Task 1:
According to the letter on gun legislation, in which journal and in what month and year did Adam Lankford's research appear?
Task 2:
Write the next part of the letter on gun legislation, picking up after its final sentence.

Text passage:
In response to my letter about the need for gun legislation after the mass shootings in El Paso, Texas, and Dayton, Ohio, U.S. Sen. Roy Blunt, R-Missouri, sent a form response that read, "It is important that we have a serious national discussion about preventing these senseless acts of violence."
Really, Sen. Blunt? Have you not been listening to the "serious national discussion" about mass shootings since the massacre of 6- and 7-year-old children in Sandy Hook and even before?
Isn't it time for the U.S. Congress to quit discussing and start acting?
A Congressional Research Service 2015 report says, "Since the 2012 Newtown (Connecticut) tragedy, the national dialogue on gun violence has been focused on mass public shootings, partly due to several such shootings in recent years (2007, 2009 and 2012) that resulted in double-digit victim counts."
Did Sen. Blunt miss that report? (You can find a horrifying account of the Newtown shooting on Wikipedia.)
In Econ Journal Watch (March 2019), researcher Adam Lankford provides evidence that the higher the gun ownership rate in a given country, the more it is susceptible to mass shooting incidents. It is the only explanation that has been empirically demonstrated in several independent studies, which he cites.
Lankford shows that his primary detractor's statistics actually concur with his conclusions. The article also states that, "Nils Böckler and co-authors (2013) found that 'more (rampage) school shootings have occurred to date in the United States than in all other countries combined.'"
Further, Lankford concludes that the mass shooters in this country (and he is not including familial shooters, but only "lone wolf" killers of strangers in public settings) are most often "civilians who usually get their guns legally ... so they are directly affected by national gun restriction or the lack thereof."

Excerpted data:

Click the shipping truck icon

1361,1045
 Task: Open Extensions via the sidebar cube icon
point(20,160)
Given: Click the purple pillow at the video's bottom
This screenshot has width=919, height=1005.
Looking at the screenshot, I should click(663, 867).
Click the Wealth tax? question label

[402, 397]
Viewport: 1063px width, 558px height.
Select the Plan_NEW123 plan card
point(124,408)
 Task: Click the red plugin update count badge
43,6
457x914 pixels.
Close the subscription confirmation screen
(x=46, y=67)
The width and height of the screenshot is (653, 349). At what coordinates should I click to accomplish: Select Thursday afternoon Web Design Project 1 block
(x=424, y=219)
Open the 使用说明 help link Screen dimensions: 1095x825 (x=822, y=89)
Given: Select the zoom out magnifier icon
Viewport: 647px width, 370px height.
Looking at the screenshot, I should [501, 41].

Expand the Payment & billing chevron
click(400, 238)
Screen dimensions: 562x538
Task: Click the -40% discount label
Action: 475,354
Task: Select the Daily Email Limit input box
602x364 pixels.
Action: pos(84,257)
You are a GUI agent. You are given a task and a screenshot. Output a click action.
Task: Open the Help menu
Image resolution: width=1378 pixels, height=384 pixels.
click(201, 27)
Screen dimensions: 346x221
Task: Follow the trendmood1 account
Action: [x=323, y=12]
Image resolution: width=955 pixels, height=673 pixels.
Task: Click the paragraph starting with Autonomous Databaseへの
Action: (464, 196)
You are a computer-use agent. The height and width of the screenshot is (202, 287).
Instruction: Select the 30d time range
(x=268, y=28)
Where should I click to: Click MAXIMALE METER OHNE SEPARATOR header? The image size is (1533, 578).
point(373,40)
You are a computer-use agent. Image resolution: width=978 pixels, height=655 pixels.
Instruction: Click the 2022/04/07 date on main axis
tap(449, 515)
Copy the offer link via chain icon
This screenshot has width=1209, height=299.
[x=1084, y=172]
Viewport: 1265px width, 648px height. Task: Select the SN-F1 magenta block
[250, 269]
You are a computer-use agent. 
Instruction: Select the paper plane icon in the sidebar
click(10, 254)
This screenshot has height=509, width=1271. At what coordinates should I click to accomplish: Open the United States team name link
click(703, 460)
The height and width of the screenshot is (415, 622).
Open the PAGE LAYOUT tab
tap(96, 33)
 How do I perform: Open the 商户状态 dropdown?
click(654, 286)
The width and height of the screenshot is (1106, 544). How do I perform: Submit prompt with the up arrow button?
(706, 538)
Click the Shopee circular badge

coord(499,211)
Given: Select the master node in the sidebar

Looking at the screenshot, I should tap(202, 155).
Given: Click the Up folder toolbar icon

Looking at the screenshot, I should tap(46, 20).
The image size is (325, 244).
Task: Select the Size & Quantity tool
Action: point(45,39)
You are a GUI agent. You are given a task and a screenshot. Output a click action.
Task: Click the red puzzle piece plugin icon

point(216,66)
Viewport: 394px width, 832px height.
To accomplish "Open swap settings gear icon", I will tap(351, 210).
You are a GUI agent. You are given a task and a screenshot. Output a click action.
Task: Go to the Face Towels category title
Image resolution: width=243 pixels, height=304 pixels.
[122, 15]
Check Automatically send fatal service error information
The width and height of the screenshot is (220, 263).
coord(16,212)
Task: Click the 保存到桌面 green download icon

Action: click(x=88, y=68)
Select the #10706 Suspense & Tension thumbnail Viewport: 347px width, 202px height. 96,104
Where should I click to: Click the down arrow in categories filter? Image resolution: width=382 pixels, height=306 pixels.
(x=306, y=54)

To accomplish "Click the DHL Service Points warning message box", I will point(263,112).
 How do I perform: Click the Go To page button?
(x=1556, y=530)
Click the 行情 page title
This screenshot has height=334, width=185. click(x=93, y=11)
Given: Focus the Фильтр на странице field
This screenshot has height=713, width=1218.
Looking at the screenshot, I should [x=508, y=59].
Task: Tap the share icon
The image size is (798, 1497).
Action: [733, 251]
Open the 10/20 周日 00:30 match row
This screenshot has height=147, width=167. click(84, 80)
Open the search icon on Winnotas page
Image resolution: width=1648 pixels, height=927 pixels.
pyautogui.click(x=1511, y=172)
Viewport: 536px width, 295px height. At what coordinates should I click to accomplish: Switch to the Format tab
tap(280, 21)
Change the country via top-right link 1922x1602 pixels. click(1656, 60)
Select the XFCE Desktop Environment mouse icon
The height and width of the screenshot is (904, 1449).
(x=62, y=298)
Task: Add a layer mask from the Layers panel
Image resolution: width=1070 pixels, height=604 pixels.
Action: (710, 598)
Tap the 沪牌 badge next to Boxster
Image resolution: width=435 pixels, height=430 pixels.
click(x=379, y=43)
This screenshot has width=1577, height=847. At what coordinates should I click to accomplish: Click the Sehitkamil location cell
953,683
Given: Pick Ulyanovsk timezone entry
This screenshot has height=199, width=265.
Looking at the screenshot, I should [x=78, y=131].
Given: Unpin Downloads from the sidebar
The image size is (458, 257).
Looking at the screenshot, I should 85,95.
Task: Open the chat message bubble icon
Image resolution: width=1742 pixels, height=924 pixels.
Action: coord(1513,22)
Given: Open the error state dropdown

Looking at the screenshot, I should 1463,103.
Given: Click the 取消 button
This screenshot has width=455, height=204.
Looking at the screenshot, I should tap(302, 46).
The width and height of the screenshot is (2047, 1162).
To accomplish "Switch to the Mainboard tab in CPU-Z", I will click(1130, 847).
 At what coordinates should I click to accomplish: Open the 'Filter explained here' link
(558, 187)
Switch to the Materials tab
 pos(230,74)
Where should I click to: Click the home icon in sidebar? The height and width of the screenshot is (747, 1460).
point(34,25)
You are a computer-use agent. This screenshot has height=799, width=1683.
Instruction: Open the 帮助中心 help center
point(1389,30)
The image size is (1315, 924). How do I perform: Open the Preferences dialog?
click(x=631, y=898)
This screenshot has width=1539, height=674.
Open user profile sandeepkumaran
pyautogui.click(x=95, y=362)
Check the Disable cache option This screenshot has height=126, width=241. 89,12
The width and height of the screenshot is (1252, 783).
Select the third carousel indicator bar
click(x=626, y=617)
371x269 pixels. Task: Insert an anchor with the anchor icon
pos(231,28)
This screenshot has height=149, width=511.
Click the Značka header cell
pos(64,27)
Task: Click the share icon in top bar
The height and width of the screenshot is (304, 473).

Task output 1:
Econ Journal Watch, March 2019

Task output 2:
These findings suggest that sensible gun regulations may help stem this national tragedy.
So what to do about our gun-loving country? If we have to get a license to drive a car, if we have to get a license to marry, if we have to get a license to dye someone's hair, why in the world would we not support licenses for owning guns? Or what about requiring gun owners to carry liability insurance?
It has been proven that background checks can reduce carnage. And a waiting period before taking possession of a gun also has a preventive effect. Congress can also stop kowtowing to the gun manufacturers and the NRA and do something about high-volume-fire weaponry, which is intended for a battlefield. No one should need an AR-15 or a 100-round magazine to shoot a deer. We need gun regulations that make sense and that we know will help reduce gun violence.
We can argue incessantly about whether gun regulations will help. We can predict there will still be mass shootings. We recognize that haters and marginalized people will still find ways to spawn terror. But at least we will not be passive — our Congress will be attempting to stop the mayhem that is making ordinary people dive for cover at the sound of a backfiring motorcycle.
If they do not act, if they continue to serve the gun lobby or gun manufacturers, we should not send them back to Congress for another term.
Joan Banks lives in Joplin.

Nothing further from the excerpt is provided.